There are a lot of people to keep track of in this book. And sadly, I didn't really care about any of them. Not even Sai, who is one of the more sympathetic characters in the book. The judge, I found almost useless, even though everything seemed to revolve around him. His forays into his past didn't add anything for me and I couldn't even hate him despite his violence and apathy. Because he just didn't matter that much. The rest of the characters had briefer histories and not a lot of time, excepting the cook and his son Biju. But again, those felt more like interruptions of the book rather than part of the story.

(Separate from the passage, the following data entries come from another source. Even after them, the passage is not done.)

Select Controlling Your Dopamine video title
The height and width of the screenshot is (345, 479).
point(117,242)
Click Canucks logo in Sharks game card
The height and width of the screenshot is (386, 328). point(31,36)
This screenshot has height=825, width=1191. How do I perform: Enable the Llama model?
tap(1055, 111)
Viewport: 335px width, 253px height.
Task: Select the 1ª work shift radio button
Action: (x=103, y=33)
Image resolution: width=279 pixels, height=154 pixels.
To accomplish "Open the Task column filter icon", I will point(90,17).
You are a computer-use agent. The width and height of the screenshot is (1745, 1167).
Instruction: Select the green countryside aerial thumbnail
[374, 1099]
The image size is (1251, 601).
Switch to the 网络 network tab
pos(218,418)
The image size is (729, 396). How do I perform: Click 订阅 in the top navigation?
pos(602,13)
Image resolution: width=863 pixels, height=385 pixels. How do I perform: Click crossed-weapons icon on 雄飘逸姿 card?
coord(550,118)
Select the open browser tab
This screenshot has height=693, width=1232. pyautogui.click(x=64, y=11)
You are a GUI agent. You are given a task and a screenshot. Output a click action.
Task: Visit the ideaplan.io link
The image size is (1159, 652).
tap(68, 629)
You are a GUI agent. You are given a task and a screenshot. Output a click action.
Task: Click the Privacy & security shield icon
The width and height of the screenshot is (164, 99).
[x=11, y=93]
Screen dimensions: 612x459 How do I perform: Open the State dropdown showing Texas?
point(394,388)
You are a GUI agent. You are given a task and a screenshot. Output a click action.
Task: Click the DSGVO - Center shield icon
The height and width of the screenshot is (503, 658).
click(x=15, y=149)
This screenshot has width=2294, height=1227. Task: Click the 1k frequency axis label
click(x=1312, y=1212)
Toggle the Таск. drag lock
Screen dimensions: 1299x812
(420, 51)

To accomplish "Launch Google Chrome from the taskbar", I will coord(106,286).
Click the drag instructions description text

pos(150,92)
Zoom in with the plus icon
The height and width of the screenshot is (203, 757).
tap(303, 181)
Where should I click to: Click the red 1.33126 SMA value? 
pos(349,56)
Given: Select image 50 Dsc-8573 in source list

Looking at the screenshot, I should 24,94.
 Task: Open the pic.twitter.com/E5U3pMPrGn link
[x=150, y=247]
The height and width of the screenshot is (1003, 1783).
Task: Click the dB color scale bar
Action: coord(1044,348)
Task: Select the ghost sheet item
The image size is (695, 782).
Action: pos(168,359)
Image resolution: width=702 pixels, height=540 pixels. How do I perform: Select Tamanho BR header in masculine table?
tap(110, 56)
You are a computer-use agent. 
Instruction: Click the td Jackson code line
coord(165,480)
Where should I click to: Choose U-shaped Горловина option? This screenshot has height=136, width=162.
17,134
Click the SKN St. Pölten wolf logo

Maybe it was all of the apathy. Maybe it was just the plot not really meandering anywhere. But this book was very hard to sink into. The language was nice enough. Desai definitely has a unique voice. But instead of making a book that I could care about, she just uses pretty language to talk about people that aren't that interesting. And while she does introduce a lot of political elements into the book, they felt forced and nobody has a positive description. From Americans, to Europeans, to Indians, nobody seems to have admirable traits in this book. I realize it's just a story of people struggling to get by, but if I wanted bad news with people I'm disconnected to, I'd just turn on the news. When I read a book I want to be able to understand the characters and feel for them.
Maybe I'm too picky, but this wasn't for me. I can't even really judge who this would be a good book for, but I'm sure someone out there likes it.